* [WHAT TO PRODUCE]
In the entries below, find each line with the word "next" and return it.

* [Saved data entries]
- - - - -

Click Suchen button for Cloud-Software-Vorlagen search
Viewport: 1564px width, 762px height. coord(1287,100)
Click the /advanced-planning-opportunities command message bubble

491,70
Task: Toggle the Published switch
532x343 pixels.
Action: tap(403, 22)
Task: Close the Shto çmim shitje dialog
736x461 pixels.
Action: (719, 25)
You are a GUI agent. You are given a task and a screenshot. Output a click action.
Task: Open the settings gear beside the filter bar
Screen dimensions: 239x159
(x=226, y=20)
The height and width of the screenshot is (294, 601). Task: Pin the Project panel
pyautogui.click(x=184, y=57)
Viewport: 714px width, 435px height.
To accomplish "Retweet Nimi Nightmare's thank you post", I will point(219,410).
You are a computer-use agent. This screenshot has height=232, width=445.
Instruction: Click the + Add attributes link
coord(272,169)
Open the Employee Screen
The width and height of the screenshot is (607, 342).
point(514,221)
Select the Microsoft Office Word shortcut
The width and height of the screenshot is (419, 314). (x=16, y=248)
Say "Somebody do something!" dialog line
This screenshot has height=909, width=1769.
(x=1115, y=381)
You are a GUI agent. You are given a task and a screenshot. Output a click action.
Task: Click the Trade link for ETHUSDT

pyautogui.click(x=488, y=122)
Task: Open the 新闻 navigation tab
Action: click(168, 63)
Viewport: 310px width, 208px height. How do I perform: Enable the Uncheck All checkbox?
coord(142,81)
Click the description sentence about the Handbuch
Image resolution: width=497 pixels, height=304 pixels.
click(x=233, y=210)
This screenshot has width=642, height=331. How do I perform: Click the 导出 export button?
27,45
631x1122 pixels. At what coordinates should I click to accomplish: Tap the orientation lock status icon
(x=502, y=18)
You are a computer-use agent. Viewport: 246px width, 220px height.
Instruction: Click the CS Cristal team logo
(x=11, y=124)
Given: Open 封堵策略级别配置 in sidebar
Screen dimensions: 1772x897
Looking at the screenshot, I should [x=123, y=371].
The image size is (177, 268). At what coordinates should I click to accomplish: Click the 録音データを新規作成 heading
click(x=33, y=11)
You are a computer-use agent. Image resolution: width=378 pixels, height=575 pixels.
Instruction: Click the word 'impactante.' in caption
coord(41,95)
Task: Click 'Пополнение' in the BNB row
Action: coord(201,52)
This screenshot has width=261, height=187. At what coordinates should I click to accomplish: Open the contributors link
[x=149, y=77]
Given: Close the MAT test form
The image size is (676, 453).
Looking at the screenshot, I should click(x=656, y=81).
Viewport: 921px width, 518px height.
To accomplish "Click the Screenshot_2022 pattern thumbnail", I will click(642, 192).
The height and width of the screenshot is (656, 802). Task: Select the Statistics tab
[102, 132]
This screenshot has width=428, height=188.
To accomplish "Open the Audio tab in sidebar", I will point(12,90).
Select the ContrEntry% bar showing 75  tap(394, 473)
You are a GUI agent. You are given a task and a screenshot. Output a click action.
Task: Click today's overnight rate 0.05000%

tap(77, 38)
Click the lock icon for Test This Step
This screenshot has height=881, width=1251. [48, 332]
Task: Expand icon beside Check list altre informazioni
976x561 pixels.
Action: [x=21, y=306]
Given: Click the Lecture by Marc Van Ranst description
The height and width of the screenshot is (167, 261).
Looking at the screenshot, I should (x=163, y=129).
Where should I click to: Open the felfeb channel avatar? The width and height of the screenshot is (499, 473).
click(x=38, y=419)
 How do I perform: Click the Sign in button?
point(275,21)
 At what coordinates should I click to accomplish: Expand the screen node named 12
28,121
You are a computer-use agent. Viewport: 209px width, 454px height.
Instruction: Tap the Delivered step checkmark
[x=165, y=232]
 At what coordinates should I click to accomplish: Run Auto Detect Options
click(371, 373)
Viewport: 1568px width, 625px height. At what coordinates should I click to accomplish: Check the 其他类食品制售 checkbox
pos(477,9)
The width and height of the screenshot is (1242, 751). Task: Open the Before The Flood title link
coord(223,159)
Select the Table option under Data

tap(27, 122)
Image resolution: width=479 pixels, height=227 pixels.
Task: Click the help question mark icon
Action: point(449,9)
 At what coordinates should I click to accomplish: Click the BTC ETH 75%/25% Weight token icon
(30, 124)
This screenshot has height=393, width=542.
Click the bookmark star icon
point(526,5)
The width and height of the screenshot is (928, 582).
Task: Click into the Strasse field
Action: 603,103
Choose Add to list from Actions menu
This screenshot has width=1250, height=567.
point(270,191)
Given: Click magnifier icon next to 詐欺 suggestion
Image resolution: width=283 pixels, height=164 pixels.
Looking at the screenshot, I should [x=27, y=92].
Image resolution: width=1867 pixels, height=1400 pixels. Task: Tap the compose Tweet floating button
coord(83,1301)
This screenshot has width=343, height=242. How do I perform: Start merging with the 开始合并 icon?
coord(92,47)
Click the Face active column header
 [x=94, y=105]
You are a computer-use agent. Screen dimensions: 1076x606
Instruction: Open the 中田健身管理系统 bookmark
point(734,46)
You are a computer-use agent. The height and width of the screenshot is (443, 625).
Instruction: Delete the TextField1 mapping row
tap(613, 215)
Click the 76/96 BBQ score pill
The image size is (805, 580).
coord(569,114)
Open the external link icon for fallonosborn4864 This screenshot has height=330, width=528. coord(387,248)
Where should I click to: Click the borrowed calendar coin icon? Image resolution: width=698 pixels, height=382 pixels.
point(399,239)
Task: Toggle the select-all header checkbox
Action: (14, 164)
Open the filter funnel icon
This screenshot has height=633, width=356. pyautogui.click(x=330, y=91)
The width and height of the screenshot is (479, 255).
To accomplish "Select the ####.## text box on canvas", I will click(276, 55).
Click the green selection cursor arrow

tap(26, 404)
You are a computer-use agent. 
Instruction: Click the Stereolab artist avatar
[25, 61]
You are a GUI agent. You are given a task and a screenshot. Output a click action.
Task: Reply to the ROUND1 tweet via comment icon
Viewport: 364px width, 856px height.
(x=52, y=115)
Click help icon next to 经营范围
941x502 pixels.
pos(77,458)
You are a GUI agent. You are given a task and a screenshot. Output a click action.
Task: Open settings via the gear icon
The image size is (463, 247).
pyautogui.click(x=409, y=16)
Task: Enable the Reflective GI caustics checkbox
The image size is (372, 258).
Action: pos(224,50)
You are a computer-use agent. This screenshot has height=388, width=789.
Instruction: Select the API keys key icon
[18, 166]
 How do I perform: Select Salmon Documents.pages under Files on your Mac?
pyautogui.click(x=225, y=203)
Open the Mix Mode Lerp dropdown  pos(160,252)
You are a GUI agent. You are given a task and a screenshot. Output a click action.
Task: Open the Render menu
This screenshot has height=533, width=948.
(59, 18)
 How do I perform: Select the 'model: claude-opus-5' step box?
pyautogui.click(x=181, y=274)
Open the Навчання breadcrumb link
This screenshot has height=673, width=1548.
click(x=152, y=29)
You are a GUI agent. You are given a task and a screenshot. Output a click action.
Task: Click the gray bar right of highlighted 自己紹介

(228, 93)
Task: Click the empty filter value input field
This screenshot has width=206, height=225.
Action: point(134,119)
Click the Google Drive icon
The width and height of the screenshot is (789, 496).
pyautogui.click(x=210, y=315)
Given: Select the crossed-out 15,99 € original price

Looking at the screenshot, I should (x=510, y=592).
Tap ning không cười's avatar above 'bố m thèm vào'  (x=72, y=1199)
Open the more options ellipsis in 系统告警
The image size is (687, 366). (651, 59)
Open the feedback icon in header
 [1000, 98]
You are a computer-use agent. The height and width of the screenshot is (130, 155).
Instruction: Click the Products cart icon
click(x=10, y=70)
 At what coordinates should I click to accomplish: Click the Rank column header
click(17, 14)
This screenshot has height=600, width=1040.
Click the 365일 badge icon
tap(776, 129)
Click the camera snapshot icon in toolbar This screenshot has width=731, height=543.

- - - - -

* [TASK RESULT]
Given: Click magnifier icon next to 詐欺 suggestion
Click help icon next to 经营范围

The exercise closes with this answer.